Belirli hastalıklar için tarama risk altındaki insanları hedeflemektedir.Mümkün olan en fazla sayıda insanda bir durumu bulmak ve tedavi etmek için, testlerin maliyetleri haklı çıkarılmalı ve yanlış pozitiflerden kaçınılmalıdır.İki ek hususun merceğinden test edilmemiş bir grup içindeki hastalık: PPV ve NPV.

Pozitif prediktif değer

(

ppv

), bir testin doğru pozitif sonuçlarının sayısı toplam pozitif sonuç sayısına (yanlış pozitifler dahil) bölünür.% 80 PPV, 10 pozitif sonuçtan 8'inin, geri kalan iki “yanlış pozitif” ile hastalığın varlığını (“gerçek pozitifler” denilen) doğru bir şekilde temsil edeceği anlamına gelir.

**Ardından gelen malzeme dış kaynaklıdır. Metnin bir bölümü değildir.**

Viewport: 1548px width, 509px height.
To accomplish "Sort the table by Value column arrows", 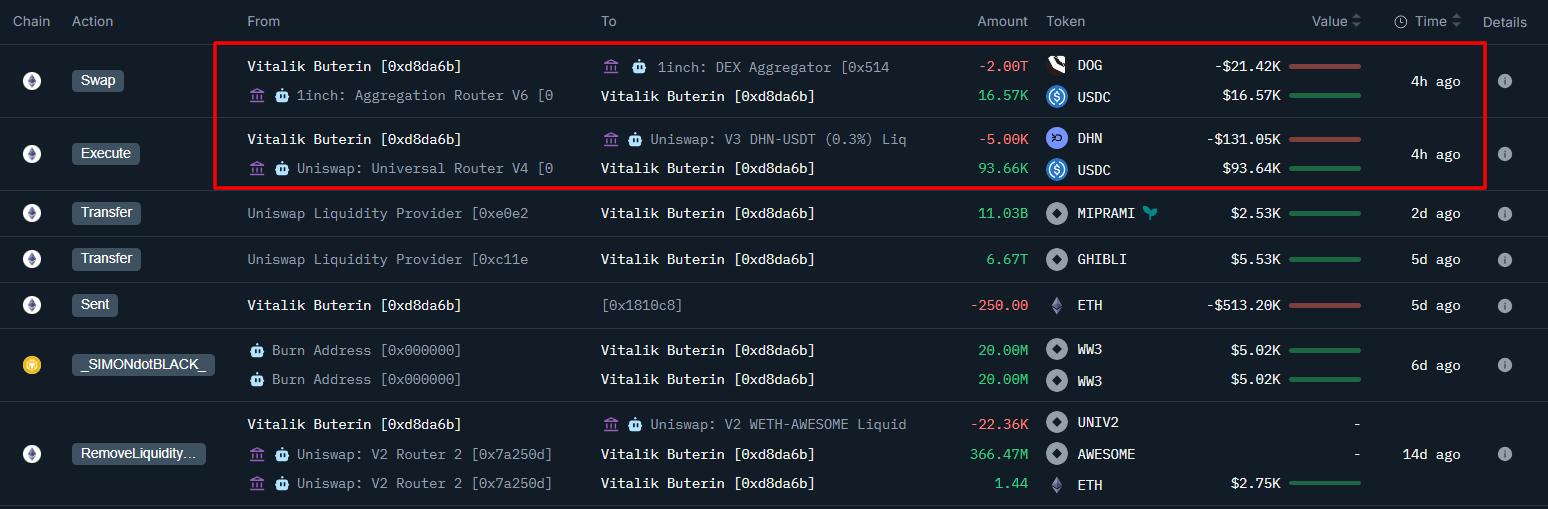I will click(1356, 21).
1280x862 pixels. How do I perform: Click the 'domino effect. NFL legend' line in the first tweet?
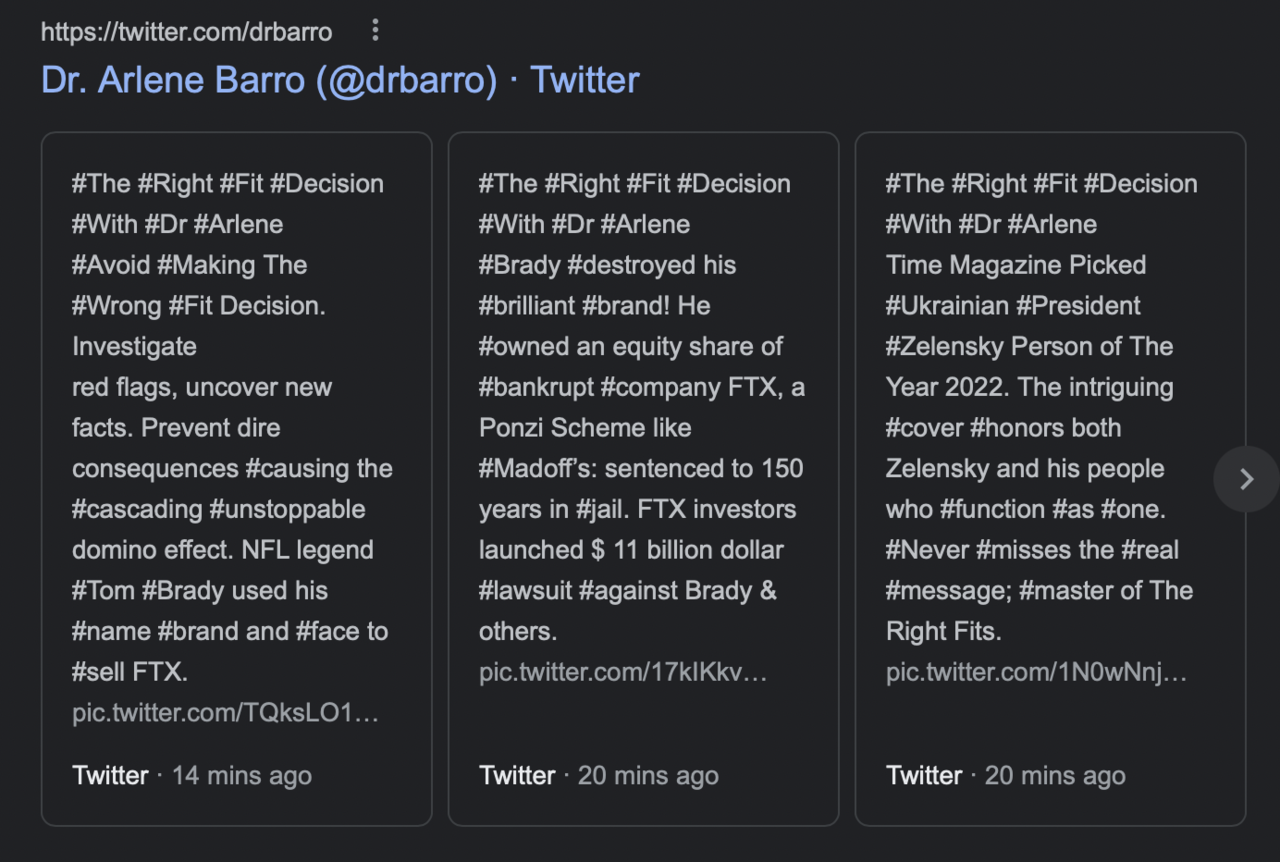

) Bir testin toplam negatif sonuç sayısına (yanlış negatifler dahil) bölünmüş doğru negatif sonuçların sayısıdır.% 70'lik bir NPV, 10 olumsuz sonuçtan 7'sinin iyileşeceği anlamına gelirHastalığın yokluğunu (“gerçek negatifler”) temsil eder ve diğer üç sonuç “yanlış negatifleri” temsil eder, yani kişinin hastalığı vardı, ancak test kaçırıldı.

PPV ve NPV,Genel popülasyonda hastalık, geniş ölçekli bir tarama programının nasıl görünebileceğine dair tahminler sunmaktadır.